*** SUPPLIED RECORDS ***
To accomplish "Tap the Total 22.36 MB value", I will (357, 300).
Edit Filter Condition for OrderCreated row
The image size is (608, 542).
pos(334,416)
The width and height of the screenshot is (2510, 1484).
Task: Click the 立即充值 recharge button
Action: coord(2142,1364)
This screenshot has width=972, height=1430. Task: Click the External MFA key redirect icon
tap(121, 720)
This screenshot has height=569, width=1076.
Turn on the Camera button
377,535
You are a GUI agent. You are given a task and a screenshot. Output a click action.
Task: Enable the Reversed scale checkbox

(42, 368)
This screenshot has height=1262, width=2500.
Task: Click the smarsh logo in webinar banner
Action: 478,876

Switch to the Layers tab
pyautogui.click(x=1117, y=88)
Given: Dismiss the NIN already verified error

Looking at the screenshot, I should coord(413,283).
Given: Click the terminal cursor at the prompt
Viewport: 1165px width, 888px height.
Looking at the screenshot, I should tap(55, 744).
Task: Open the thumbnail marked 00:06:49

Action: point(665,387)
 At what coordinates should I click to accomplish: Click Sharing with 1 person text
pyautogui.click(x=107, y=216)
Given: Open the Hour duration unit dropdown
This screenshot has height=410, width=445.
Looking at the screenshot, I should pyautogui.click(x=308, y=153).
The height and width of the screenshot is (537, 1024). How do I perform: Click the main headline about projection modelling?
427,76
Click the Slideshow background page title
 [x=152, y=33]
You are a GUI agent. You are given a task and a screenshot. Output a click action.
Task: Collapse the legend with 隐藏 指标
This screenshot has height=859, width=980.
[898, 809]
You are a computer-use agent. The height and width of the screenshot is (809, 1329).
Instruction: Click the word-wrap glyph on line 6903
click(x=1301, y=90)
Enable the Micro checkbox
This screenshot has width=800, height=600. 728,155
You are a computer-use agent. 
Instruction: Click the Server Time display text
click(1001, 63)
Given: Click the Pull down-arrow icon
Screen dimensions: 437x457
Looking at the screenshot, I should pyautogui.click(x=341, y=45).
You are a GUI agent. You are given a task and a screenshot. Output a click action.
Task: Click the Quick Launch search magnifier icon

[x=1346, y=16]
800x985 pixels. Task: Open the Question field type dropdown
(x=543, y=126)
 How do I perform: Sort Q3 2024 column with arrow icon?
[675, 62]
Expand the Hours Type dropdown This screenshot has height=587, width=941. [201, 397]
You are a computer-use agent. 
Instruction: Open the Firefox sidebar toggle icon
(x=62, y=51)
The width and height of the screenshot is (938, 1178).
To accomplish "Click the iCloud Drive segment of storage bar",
*** End of SUPPLIED RECORDS ***
REQUIREMENT:
Your answer should be every entry above, repeated exactly.

EXERCISE SOLUTION:
To accomplish "Tap the Total 22.36 MB value", I will (357, 300).
Edit Filter Condition for OrderCreated row
The image size is (608, 542).
pos(334,416)
The width and height of the screenshot is (2510, 1484).
Task: Click the 立即充值 recharge button
Action: coord(2142,1364)
This screenshot has width=972, height=1430. Task: Click the External MFA key redirect icon
tap(121, 720)
This screenshot has height=569, width=1076.
Turn on the Camera button
377,535
You are a GUI agent. You are given a task and a screenshot. Output a click action.
Task: Enable the Reversed scale checkbox

(42, 368)
This screenshot has height=1262, width=2500.
Task: Click the smarsh logo in webinar banner
Action: 478,876

Switch to the Layers tab
pyautogui.click(x=1117, y=88)
Given: Dismiss the NIN already verified error

Looking at the screenshot, I should coord(413,283).
Given: Click the terminal cursor at the prompt
Viewport: 1165px width, 888px height.
Looking at the screenshot, I should tap(55, 744).
Task: Open the thumbnail marked 00:06:49

Action: point(665,387)
 At what coordinates should I click to accomplish: Click Sharing with 1 person text
pyautogui.click(x=107, y=216)
Given: Open the Hour duration unit dropdown
This screenshot has height=410, width=445.
Looking at the screenshot, I should pyautogui.click(x=308, y=153).
The height and width of the screenshot is (537, 1024). How do I perform: Click the main headline about projection modelling?
427,76
Click the Slideshow background page title
 [x=152, y=33]
You are a GUI agent. You are given a task and a screenshot. Output a click action.
Task: Collapse the legend with 隐藏 指标
This screenshot has height=859, width=980.
[898, 809]
You are a computer-use agent. The height and width of the screenshot is (809, 1329).
Instruction: Click the word-wrap glyph on line 6903
click(x=1301, y=90)
Enable the Micro checkbox
This screenshot has width=800, height=600. 728,155
You are a computer-use agent. 
Instruction: Click the Server Time display text
click(1001, 63)
Given: Click the Pull down-arrow icon
Screen dimensions: 437x457
Looking at the screenshot, I should pyautogui.click(x=341, y=45).
You are a GUI agent. You are given a task and a screenshot. Output a click action.
Task: Click the Quick Launch search magnifier icon

[x=1346, y=16]
800x985 pixels. Task: Open the Question field type dropdown
(x=543, y=126)
 How do I perform: Sort Q3 2024 column with arrow icon?
[675, 62]
Expand the Hours Type dropdown This screenshot has height=587, width=941. [201, 397]
You are a computer-use agent. 
Instruction: Open the Firefox sidebar toggle icon
(x=62, y=51)
The width and height of the screenshot is (938, 1178).
To accomplish "Click the iCloud Drive segment of storage bar",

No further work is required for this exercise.